Published by Katherine Tegen Books on August 7, 2018
Genres: Contemporary, Religion, Young Adult
Format: E-Book •Source: Overdrive
Michael is an atheist. So as he walks through the doors at St. Clare’s—a strict Catholic school—sporting a plaid tie, things can’t get much worse. His dad has just made the family move again, and Michael needs a friend. When a girl challenges their teacher in class, Michael thinks he might have found one, and a fellow nonbeliever at that. Only this girl, Lucy, is not just Catholic . . . she wants to be a priest.
But Lucy introduces Michael to other St. Clare’s outcasts, and he officially joins Heretics Anonymous, where he can be an atheist, Lucy can be an outspoken feminist, Avi can be Jewish and gay, Max can wear whatever he wants, and Eden can practice paganism. After an incident in theology class, Michael encourages the Heretics to go from secret society to rebels intent on exposing the school’s hypocrisies.

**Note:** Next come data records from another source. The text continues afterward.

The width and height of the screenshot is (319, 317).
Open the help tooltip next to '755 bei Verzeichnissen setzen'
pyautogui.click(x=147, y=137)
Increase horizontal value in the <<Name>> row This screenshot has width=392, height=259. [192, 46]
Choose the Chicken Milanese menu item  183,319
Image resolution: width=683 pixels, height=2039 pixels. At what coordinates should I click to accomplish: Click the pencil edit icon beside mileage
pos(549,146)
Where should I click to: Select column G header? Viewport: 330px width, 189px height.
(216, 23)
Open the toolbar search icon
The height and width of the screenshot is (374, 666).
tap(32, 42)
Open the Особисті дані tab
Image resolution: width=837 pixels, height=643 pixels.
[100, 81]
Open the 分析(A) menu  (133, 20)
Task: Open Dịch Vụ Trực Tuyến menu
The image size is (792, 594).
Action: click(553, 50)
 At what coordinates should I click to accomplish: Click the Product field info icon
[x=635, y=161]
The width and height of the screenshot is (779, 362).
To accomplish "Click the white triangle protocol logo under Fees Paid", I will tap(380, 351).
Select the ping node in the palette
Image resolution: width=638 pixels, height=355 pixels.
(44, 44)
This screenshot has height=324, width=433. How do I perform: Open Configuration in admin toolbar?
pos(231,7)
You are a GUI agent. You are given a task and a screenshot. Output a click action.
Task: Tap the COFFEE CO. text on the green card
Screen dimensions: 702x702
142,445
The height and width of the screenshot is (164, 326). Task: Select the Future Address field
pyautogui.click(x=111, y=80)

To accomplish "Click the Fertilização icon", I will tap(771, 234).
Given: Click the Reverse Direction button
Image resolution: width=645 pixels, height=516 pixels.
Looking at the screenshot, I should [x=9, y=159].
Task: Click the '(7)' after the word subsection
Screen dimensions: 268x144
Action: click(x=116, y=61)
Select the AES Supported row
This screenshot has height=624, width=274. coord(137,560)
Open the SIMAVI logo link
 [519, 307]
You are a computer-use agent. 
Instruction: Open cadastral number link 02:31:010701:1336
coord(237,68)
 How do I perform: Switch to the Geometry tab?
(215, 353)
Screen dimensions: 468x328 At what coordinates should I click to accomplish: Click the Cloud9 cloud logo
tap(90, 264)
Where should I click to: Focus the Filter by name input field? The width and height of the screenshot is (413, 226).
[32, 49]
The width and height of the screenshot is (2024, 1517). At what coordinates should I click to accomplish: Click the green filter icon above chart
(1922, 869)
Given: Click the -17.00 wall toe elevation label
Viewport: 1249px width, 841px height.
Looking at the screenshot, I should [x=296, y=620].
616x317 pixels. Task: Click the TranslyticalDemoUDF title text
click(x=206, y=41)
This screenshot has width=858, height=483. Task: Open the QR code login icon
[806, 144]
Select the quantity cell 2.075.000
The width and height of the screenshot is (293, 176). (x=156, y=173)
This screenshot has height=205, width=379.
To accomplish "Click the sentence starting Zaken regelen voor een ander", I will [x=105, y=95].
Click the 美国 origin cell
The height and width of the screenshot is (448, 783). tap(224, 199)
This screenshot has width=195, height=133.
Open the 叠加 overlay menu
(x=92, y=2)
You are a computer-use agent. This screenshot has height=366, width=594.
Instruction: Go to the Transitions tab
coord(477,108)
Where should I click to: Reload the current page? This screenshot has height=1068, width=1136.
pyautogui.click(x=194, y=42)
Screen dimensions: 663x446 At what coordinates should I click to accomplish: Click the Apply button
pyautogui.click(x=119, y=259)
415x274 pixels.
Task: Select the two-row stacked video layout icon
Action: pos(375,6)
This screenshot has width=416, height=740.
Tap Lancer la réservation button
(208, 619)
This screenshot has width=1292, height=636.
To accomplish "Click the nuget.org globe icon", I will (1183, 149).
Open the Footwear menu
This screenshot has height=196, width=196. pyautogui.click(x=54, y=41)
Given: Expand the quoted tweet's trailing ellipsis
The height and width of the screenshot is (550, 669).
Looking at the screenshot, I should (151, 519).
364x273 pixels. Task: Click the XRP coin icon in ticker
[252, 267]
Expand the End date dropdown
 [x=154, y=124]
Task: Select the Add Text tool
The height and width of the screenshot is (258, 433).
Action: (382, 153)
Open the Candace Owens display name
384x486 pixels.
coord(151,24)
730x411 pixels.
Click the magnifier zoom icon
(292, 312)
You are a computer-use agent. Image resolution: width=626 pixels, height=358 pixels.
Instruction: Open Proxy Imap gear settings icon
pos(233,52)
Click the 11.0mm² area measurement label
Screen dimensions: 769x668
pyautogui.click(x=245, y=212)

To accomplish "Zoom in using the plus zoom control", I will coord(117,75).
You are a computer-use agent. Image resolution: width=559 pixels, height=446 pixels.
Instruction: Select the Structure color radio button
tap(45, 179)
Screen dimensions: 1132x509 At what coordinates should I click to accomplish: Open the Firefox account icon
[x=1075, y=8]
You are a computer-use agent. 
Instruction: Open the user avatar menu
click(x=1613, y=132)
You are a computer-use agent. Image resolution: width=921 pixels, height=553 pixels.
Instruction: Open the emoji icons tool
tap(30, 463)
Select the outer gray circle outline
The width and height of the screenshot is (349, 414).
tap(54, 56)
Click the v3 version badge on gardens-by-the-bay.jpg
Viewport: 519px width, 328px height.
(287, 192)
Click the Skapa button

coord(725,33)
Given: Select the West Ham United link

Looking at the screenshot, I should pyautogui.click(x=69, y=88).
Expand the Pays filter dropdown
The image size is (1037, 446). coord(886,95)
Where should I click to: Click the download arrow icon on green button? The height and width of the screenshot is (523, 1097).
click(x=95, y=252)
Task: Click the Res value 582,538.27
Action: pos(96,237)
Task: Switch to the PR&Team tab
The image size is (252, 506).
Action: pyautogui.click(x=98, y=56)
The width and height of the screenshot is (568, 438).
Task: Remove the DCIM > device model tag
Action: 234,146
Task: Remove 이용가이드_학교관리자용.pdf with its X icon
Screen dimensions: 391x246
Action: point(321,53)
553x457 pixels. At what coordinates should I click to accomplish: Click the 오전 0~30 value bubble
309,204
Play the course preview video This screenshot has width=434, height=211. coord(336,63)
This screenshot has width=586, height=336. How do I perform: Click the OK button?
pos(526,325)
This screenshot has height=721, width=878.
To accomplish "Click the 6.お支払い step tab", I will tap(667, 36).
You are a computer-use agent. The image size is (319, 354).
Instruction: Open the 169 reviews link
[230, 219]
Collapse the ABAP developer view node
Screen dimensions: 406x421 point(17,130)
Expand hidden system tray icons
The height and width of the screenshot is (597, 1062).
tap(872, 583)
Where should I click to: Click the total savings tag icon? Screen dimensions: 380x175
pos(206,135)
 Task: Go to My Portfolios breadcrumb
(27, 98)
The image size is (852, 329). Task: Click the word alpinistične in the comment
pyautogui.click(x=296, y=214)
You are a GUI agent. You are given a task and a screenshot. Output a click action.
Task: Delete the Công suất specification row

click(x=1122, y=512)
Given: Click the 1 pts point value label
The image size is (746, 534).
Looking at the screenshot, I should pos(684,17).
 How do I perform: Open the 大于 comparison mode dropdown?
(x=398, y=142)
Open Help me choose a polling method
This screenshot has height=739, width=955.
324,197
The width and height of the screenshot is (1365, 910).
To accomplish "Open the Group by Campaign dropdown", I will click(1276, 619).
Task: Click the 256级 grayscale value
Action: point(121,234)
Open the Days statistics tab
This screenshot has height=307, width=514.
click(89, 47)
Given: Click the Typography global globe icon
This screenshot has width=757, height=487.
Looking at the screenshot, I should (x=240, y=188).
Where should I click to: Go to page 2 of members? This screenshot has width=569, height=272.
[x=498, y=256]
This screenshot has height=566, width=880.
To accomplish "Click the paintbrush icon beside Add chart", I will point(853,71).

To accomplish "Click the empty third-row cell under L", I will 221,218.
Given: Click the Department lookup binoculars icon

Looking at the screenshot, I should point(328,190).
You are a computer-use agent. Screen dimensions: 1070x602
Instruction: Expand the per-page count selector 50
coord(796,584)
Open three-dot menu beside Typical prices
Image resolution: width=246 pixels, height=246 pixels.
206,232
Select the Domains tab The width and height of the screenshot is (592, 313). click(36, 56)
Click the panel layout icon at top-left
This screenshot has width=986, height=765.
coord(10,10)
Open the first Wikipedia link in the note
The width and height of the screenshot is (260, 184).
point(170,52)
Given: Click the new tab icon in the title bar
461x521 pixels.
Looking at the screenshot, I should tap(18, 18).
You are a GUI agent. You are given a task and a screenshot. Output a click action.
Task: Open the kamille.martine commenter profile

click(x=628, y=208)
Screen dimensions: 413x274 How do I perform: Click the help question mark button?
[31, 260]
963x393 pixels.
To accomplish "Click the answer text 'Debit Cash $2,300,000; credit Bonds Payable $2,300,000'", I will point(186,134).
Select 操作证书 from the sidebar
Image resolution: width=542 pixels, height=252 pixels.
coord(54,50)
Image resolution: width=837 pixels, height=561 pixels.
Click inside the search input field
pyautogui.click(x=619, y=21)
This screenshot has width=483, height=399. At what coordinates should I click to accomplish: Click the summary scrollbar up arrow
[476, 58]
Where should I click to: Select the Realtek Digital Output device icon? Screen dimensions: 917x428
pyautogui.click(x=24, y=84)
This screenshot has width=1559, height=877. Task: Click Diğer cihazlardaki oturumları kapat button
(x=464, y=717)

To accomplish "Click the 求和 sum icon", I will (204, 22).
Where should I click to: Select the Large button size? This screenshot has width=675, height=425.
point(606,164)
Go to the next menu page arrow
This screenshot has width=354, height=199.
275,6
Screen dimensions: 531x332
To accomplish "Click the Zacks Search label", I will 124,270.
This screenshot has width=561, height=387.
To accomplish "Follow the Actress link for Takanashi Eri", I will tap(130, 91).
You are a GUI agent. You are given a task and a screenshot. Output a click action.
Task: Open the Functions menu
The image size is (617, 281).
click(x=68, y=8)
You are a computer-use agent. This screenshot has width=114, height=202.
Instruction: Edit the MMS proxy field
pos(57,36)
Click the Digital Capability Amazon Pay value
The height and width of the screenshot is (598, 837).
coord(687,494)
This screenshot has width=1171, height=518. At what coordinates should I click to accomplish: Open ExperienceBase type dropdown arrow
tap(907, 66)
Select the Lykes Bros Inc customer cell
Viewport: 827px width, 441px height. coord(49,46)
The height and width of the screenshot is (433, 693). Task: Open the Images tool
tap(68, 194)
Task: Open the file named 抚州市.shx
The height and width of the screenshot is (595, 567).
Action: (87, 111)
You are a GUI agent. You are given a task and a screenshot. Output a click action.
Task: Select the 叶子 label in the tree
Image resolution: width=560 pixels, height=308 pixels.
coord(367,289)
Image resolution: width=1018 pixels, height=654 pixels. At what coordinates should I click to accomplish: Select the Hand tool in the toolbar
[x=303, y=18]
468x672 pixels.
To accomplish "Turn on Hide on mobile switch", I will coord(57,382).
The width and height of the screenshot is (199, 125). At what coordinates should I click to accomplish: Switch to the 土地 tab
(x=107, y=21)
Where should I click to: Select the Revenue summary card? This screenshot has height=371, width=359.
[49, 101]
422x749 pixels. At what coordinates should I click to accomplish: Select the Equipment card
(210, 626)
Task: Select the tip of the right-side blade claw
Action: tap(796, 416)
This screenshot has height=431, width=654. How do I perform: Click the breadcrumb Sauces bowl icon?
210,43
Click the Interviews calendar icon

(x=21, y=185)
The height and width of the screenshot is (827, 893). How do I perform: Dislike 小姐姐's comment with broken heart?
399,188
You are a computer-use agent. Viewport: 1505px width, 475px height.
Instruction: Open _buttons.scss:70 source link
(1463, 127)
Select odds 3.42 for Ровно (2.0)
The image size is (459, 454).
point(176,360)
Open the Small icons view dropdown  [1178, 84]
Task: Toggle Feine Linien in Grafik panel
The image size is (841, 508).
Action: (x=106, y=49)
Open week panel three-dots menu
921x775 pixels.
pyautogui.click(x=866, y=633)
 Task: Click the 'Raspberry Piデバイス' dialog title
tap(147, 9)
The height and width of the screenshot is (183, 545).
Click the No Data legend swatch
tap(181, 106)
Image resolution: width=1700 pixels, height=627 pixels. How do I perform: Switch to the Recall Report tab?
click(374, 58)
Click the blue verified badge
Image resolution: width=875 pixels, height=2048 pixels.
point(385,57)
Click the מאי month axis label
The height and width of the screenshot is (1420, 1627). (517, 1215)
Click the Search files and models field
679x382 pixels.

When Michael takes one mission too far—putting the other Heretics at risk—he must decide whether to fight for his own freedom, or rely on faith, whatever that means, in God, his friends, or himself.
If you’ve followed my blog for any amount of time, you know I’m a HUGE fan of any YA books that incorporate religion as a theme- not because I’m by any means super religious, but because as a Religious Studies major in college it was my job to study and learn about religion from a sociological and anthropological perspective, and old habits die hard. When I heard about Heretics Anonymous I was especially intrigued as I myself grew up Catholic, so I was curious to see how it would portray the Catholic school experience (though I attended public school, I spent my fair share of time in catechism after school as a child). Heretics Anonymous ended up being an extremely quick yet surprisingly thought provoking read that helped to bring me out of a bit of a reading slump I was in.
While the book is pitched as Breakfast Club meets Saved! (probably due to the group of “misfits” at its center), the friend group and pop culture references and comparisons are not what makes this book shine. What makes this book stand out is the fact that it’s not afraid to question religion, to question Catholicism, and is equally not afraid to have the answers either. I really wasn’t expecting to come across meaningful theological questions while reading this novel, but there they were, and I was furiously highlighting my Kindle while I read. While many of hypocrisies of Christianity and Catholicism were brought up (the Bible is actually full of super disturbing stories and Jesus was very much a liberal of-the-people social revolutionary for his time) it also managed to show the strength that many of the characters drew from their religion, and didn’t necessarily glorify the protagonist for being an atheist.
“Heretics are usually true believers,” she says. “Martin Luther was a priest. Galileo was very devout. The only thing more dangerous than someone who doesn’t care about the rules is someone who does—and wants to break them anyway.” – Kindle Edition, Loc 563
Perhaps most uniquely, Heretics Anonymous manages to question so many of the hypocritical aspects of Catholocism, but still show strong, likeable, female characters who were devout yet feminists. Lucy, the object of the atheist protagonist’s affections, is deeply Catholic- her greatest wish is to become a priest- and yet she argues with her teachers about the portrayal of female saints, has progressive stances on issues such as reproductive rights and marriage equality, and rejects many of the sexist teachings of the church. It was so refreshing to have a character who can critique and recognize the issues with her religion and still find it meaningful (honestly that was one of my biggest takeaways from being a college students- being a critical thinker means you can enjoy something and still recognize it as problematic/critically analyze it). It was a super mature personality trait for a YA protagonist and it created a balanced dialogue to the narrative, as the protagonist is so staunchly atheist (and it was hilarious when they were trying to out-horrify each other with scientific facts vs. religious facts).
“Well, if you’re going to ignore the fact that most of those women chose to die rather than do what other people told them to, then I think you’re pretty close to blasphemy.”– Kindle Edition, Loc 184
“I said those things because I’m Catholic. Sister Joseph Marie was diminishing the bravery of women who died for their God.” She pauses. “And my God, too.”– Kindle Edition, Loc 265
My theological musings aside, this book was also a lot of fun to read because of the actions that Heretics Anonymous takes to call out some of the school (and religion’s) hypocrisy, such as sexism, discrimination, etc. and while it eventually (predictably) got out of hand, it not only served to open the eyes of some of the more religious characters, but it also had the reverse of effect of showing some of the non-religious characters that even a flawed, not-your-own religion deserves its respect, and so do the people who are practicing it…basically protagonist Michael’s sarcasm and dismissal of the Catholic religion and challenged too and not written off as “correct” or “cool.”
Overall: Heretics Anonymous was a book that is constantly holding a conversation between its characters and between its readers about Catholicism, religion, and atheism. It’s not preaching anything one way or another, but will challenge readers to think more deeply about these topics than the typical YA book. While unfortunately the characters weren’t especially memorable to me (and I could have done without the romance), the messages and dialogue in this book were really well executed.